A new compound discovered by a team of UC Davis investigators has potent actions against production of a chemical which is implicated in the development of chronic pain following a peripheral nerve injury in the spinal cord.
The compound, a molecule named 6-chloro-8-(glycinyl)-amino-β-carbolin, or 8-Gly carb, provides an important new avenue of research for developing drugs to prevent the severe pain that sometimes remains long after an injury or infection has healed.
The findings are published in The Journal of Pharmacology and Experimental Therapeutics.
“We have discovered a new compound that is more than 40 times more potent in inhibiting nitric oxide production than the currently used reference compound,” said Fredric Gorin, professor and chair of the UC Davis Department of Neurology and co-principal investigator for the study. “That makes 8-Gly carb a potentially very fruitful focus for new drug development against neuropathic pain syndromes.”
Neuropathic pain is a disorder characterized by often severe pain that sometimes develops following nerve damage resulting from conditions such as shingles, nerve injury, amputation, autoimmune inflammation and cancer. Months or even years after the initial trauma, the area can remain extremely painful, a condition believed to result from the brain misinterpreting nerve signals from the area. The pain can be completely spontaneous or triggered by something normally as innocuous as a light touch or temperature change. Traditional pain treatment with non-steroidal anti-inflammatory drugs and even opioids such as morphine is usually ineffective.
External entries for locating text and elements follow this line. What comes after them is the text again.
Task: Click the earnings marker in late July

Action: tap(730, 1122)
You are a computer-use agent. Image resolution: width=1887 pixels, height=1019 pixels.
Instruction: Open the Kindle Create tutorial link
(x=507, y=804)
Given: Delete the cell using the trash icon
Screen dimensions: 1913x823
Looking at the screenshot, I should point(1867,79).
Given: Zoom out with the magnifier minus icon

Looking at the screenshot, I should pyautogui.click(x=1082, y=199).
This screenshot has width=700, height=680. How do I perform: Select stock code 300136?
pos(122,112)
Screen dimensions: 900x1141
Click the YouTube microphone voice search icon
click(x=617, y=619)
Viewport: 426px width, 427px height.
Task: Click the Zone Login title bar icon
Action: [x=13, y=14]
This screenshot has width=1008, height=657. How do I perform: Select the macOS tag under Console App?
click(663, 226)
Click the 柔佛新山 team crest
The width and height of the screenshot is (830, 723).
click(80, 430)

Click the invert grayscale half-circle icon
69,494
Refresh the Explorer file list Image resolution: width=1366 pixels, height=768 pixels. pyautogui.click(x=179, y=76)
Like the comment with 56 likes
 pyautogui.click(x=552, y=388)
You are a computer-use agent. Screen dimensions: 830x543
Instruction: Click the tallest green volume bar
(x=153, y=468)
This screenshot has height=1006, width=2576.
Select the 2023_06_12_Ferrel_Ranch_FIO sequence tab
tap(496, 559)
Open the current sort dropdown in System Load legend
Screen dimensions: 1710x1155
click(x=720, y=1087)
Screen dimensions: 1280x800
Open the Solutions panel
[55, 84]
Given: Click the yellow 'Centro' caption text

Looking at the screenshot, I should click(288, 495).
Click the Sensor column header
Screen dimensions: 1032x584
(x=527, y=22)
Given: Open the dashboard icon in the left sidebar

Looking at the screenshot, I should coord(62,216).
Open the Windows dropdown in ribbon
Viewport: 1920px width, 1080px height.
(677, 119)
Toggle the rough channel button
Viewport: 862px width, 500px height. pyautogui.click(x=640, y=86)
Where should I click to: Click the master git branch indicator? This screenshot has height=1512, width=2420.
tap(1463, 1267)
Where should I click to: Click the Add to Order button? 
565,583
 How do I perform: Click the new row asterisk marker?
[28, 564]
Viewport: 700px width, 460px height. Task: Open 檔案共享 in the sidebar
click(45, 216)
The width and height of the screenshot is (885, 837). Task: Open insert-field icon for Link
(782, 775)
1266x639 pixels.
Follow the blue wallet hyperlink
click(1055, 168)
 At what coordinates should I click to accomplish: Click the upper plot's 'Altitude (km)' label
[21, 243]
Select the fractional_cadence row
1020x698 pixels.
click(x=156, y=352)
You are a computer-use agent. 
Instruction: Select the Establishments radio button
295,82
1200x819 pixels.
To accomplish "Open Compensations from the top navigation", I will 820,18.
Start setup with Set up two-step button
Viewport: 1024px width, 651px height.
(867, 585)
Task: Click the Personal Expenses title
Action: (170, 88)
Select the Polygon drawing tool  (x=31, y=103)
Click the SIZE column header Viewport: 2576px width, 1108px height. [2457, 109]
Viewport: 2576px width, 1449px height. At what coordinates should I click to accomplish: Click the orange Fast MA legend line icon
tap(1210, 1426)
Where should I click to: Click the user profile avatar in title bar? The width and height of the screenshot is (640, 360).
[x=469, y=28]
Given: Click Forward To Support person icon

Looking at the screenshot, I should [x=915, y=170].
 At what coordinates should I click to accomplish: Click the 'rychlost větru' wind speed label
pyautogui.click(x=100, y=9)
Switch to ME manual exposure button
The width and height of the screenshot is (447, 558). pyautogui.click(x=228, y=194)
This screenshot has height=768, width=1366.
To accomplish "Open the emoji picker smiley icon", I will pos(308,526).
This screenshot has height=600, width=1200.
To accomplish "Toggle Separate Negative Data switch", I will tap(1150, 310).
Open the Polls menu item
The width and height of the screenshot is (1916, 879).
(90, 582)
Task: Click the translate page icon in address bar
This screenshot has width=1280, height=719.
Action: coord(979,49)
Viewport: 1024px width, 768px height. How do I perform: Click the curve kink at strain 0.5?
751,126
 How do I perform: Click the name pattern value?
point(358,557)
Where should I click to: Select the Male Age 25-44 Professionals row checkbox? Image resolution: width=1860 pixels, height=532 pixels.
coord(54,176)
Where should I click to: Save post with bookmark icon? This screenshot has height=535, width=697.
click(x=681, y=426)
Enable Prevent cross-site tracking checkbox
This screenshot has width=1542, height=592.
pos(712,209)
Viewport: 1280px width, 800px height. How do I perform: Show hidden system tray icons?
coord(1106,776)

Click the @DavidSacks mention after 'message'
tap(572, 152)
Neuropathic pain is thought to be initiated by the inflammatory response of immune cells called macrophages and microglia. The latter are a type of macrophage that resides in the spinal cord and provides an important defense against injury and infection. Following a trauma to a peripheral nerve, these inflammatory cell types release a host of chemicals, among them cytokines that are important for recovery, and nitric oxide, which is believed to be a key factor in initiating and sustaining inflammation associated with the establishment of neuropathic pain. Inhibiting the production of nitric oxide at the time of a nerve injury may be an important mechanism to prevent the later development of a chronic neuropathic pain syndrome, Gorin said.
The class of drug to which 8-Gly carb belongs is known as β-carbolines, a large group of natural and synthetic organic compounds, some of which are known to reduce nitric oxide production. Previously characterized β-carbolines block the cytokines tumor necrosis factor α and interleukin -1B, which are required for recovery. However, these experiments show that 8-Gly carb does not reduce levels of tumor necrosis factor α or IL-1B. The exact mechanism by which this new compound inhibits macrophage production of nitric oxide is not yet understood and will be a focus of future research, according to Gorin.
“A compound like 8-Gly carb that selectively targets nitric oxide production and does not block cytokine expression could make it a promising prototype for drug development aimed at preventing a neuropathic pain syndrome without interfering with recovery,” Gorin said. “We look forward to extending this research by developing and testing this compound and related ones in the laboratory and eventually in clinical trials.”
This research has resulted from a fruitful collaboration between the UC Davis Schools of Medicine and Veterinary Medicine, as well as with the University of Louisville, Kentucky. Pamela Lein, professor and co-chair in the Department of Molecular Biosciences of the UC Davis School of Veterinary Medicine, is co-principal investigator of this study.
Other authors include Ana Cristina Grodzki, Nagarekha Pasupuleti of UC Davis and Bhaskar Poola and Michael Nantz of the University of Louisville, Kentucky.
The study was funded by the UC Davis MIND Institute and the National Institute of Environmental Health Sciences (R01-ES017592) and UC Davis Research Investments in the Sciences and Engineering (RISE) Program (R01-NS060880).